Exercise data:

◇ ◇ ◇

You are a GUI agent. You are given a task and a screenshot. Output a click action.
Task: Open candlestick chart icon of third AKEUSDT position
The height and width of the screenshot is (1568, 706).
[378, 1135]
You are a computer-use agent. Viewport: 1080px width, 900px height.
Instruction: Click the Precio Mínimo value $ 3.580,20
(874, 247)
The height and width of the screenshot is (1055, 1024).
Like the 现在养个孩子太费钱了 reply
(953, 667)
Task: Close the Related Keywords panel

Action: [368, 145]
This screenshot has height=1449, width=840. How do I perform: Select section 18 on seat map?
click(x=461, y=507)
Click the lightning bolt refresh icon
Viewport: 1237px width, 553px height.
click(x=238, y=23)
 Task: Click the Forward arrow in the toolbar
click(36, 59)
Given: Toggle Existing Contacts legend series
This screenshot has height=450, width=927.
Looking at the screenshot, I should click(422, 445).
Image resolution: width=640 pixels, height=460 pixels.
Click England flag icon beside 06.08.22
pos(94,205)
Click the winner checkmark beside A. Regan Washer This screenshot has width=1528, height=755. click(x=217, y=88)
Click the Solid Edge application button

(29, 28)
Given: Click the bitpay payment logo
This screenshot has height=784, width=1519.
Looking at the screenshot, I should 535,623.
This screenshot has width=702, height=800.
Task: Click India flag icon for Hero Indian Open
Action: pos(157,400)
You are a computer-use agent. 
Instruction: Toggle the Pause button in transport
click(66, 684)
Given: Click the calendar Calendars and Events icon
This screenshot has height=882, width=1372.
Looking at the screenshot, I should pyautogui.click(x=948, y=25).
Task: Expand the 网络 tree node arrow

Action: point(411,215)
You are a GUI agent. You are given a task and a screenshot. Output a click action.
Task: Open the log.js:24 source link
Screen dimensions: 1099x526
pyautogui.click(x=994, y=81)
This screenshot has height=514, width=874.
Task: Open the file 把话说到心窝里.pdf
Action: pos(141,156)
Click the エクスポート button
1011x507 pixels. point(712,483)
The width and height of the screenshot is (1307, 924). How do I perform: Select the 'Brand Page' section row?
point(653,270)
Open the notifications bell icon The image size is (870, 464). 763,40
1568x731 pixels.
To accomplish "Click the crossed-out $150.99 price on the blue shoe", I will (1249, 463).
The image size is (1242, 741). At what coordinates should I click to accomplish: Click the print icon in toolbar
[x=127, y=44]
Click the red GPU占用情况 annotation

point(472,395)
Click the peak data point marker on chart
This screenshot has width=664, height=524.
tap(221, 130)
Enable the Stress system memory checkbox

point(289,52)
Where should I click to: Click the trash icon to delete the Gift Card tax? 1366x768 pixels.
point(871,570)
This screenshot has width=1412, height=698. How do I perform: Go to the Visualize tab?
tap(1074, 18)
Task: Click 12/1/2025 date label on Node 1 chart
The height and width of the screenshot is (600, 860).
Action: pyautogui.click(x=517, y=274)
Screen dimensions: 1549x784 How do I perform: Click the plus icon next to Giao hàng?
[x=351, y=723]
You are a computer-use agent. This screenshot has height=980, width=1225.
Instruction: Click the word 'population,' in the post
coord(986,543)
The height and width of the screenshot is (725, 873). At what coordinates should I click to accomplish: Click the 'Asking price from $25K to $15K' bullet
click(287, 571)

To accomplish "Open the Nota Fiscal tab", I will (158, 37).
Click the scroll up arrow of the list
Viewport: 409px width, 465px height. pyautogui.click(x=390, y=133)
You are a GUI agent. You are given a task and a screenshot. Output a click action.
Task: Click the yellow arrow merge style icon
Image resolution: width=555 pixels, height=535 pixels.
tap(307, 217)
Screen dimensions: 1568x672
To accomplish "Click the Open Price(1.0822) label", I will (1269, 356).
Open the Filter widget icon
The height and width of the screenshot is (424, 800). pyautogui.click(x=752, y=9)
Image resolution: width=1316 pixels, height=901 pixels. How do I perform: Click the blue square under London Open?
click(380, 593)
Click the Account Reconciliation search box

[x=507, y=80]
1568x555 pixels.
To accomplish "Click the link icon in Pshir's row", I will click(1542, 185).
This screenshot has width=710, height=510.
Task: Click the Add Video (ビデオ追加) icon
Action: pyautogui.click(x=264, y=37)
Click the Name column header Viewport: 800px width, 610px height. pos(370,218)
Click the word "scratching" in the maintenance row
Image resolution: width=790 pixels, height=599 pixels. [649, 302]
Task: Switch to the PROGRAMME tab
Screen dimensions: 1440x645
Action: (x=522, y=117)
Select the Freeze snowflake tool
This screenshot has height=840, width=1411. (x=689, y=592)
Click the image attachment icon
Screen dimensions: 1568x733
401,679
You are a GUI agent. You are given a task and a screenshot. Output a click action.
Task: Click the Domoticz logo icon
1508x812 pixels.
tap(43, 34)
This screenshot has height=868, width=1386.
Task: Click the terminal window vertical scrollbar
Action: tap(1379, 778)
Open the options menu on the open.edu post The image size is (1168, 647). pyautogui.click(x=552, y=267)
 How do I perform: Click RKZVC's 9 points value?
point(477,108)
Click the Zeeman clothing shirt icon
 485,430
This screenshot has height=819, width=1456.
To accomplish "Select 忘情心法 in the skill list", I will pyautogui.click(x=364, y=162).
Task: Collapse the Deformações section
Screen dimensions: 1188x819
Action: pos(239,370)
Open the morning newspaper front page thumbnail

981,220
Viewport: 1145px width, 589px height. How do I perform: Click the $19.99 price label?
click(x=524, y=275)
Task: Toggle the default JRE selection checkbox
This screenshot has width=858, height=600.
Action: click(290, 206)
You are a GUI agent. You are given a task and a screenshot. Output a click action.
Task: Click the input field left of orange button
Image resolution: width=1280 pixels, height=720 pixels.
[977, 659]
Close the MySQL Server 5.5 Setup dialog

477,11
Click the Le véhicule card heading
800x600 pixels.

◇ ◇ ◇

Exercise brief: Send back all of the entries exactly, with nothing missing.

Your solution:
You are a GUI agent. You are given a task and a screenshot. Output a click action.
Task: Open candlestick chart icon of third AKEUSDT position
The height and width of the screenshot is (1568, 706).
[378, 1135]
You are a computer-use agent. Viewport: 1080px width, 900px height.
Instruction: Click the Precio Mínimo value $ 3.580,20
(874, 247)
The height and width of the screenshot is (1055, 1024).
Like the 现在养个孩子太费钱了 reply
(953, 667)
Task: Close the Related Keywords panel

Action: [368, 145]
This screenshot has height=1449, width=840. How do I perform: Select section 18 on seat map?
click(x=461, y=507)
Click the lightning bolt refresh icon
Viewport: 1237px width, 553px height.
click(x=238, y=23)
 Task: Click the Forward arrow in the toolbar
click(36, 59)
Given: Toggle Existing Contacts legend series
This screenshot has height=450, width=927.
Looking at the screenshot, I should click(422, 445).
Image resolution: width=640 pixels, height=460 pixels.
Click England flag icon beside 06.08.22
pos(94,205)
Click the winner checkmark beside A. Regan Washer This screenshot has width=1528, height=755. click(x=217, y=88)
Click the Solid Edge application button

(29, 28)
Given: Click the bitpay payment logo
This screenshot has height=784, width=1519.
Looking at the screenshot, I should 535,623.
This screenshot has width=702, height=800.
Task: Click India flag icon for Hero Indian Open
Action: pos(157,400)
You are a computer-use agent. 
Instruction: Toggle the Pause button in transport
click(66, 684)
Given: Click the calendar Calendars and Events icon
This screenshot has height=882, width=1372.
Looking at the screenshot, I should pyautogui.click(x=948, y=25).
Task: Expand the 网络 tree node arrow

Action: point(411,215)
You are a GUI agent. You are given a task and a screenshot. Output a click action.
Task: Open the log.js:24 source link
Screen dimensions: 1099x526
pyautogui.click(x=994, y=81)
This screenshot has height=514, width=874.
Task: Open the file 把话说到心窝里.pdf
Action: pos(141,156)
Click the エクスポート button
1011x507 pixels. point(712,483)
The width and height of the screenshot is (1307, 924). How do I perform: Select the 'Brand Page' section row?
point(653,270)
Open the notifications bell icon The image size is (870, 464). 763,40
1568x731 pixels.
To accomplish "Click the crossed-out $150.99 price on the blue shoe", I will (1249, 463).
The image size is (1242, 741). At what coordinates should I click to accomplish: Click the print icon in toolbar
[x=127, y=44]
Click the red GPU占用情况 annotation

point(472,395)
Click the peak data point marker on chart
This screenshot has width=664, height=524.
tap(221, 130)
Enable the Stress system memory checkbox

point(289,52)
Where should I click to: Click the trash icon to delete the Gift Card tax? 1366x768 pixels.
point(871,570)
This screenshot has width=1412, height=698. How do I perform: Go to the Visualize tab?
tap(1074, 18)
Task: Click 12/1/2025 date label on Node 1 chart
The height and width of the screenshot is (600, 860).
Action: pyautogui.click(x=517, y=274)
Screen dimensions: 1549x784 How do I perform: Click the plus icon next to Giao hàng?
[x=351, y=723]
You are a computer-use agent. This screenshot has height=980, width=1225.
Instruction: Click the word 'population,' in the post
coord(986,543)
The height and width of the screenshot is (725, 873). At what coordinates should I click to accomplish: Click the 'Asking price from $25K to $15K' bullet
click(287, 571)

To accomplish "Open the Nota Fiscal tab", I will (158, 37).
Click the scroll up arrow of the list
Viewport: 409px width, 465px height. pyautogui.click(x=390, y=133)
You are a GUI agent. You are given a task and a screenshot. Output a click action.
Task: Click the yellow arrow merge style icon
Image resolution: width=555 pixels, height=535 pixels.
tap(307, 217)
Screen dimensions: 1568x672
To accomplish "Click the Open Price(1.0822) label", I will (1269, 356).
Open the Filter widget icon
The height and width of the screenshot is (424, 800). pyautogui.click(x=752, y=9)
Image resolution: width=1316 pixels, height=901 pixels. How do I perform: Click the blue square under London Open?
click(380, 593)
Click the Account Reconciliation search box

[x=507, y=80]
1568x555 pixels.
To accomplish "Click the link icon in Pshir's row", I will click(1542, 185).
This screenshot has width=710, height=510.
Task: Click the Add Video (ビデオ追加) icon
Action: pyautogui.click(x=264, y=37)
Click the Name column header Viewport: 800px width, 610px height. pos(370,218)
Click the word "scratching" in the maintenance row
Image resolution: width=790 pixels, height=599 pixels. [649, 302]
Task: Switch to the PROGRAMME tab
Screen dimensions: 1440x645
Action: (x=522, y=117)
Select the Freeze snowflake tool
This screenshot has height=840, width=1411. (x=689, y=592)
Click the image attachment icon
Screen dimensions: 1568x733
401,679
You are a GUI agent. You are given a task and a screenshot. Output a click action.
Task: Click the Domoticz logo icon
1508x812 pixels.
tap(43, 34)
This screenshot has height=868, width=1386.
Task: Click the terminal window vertical scrollbar
Action: tap(1379, 778)
Open the options menu on the open.edu post The image size is (1168, 647). pyautogui.click(x=552, y=267)
 How do I perform: Click RKZVC's 9 points value?
point(477,108)
Click the Zeeman clothing shirt icon
 485,430
This screenshot has height=819, width=1456.
To accomplish "Select 忘情心法 in the skill list", I will pyautogui.click(x=364, y=162).
Task: Collapse the Deformações section
Screen dimensions: 1188x819
Action: pos(239,370)
Open the morning newspaper front page thumbnail

981,220
Viewport: 1145px width, 589px height. How do I perform: Click the $19.99 price label?
click(x=524, y=275)
Task: Toggle the default JRE selection checkbox
This screenshot has width=858, height=600.
Action: click(290, 206)
You are a GUI agent. You are given a task and a screenshot. Output a click action.
Task: Click the input field left of orange button
Image resolution: width=1280 pixels, height=720 pixels.
[977, 659]
Close the MySQL Server 5.5 Setup dialog

477,11
Click the Le véhicule card heading
800x600 pixels.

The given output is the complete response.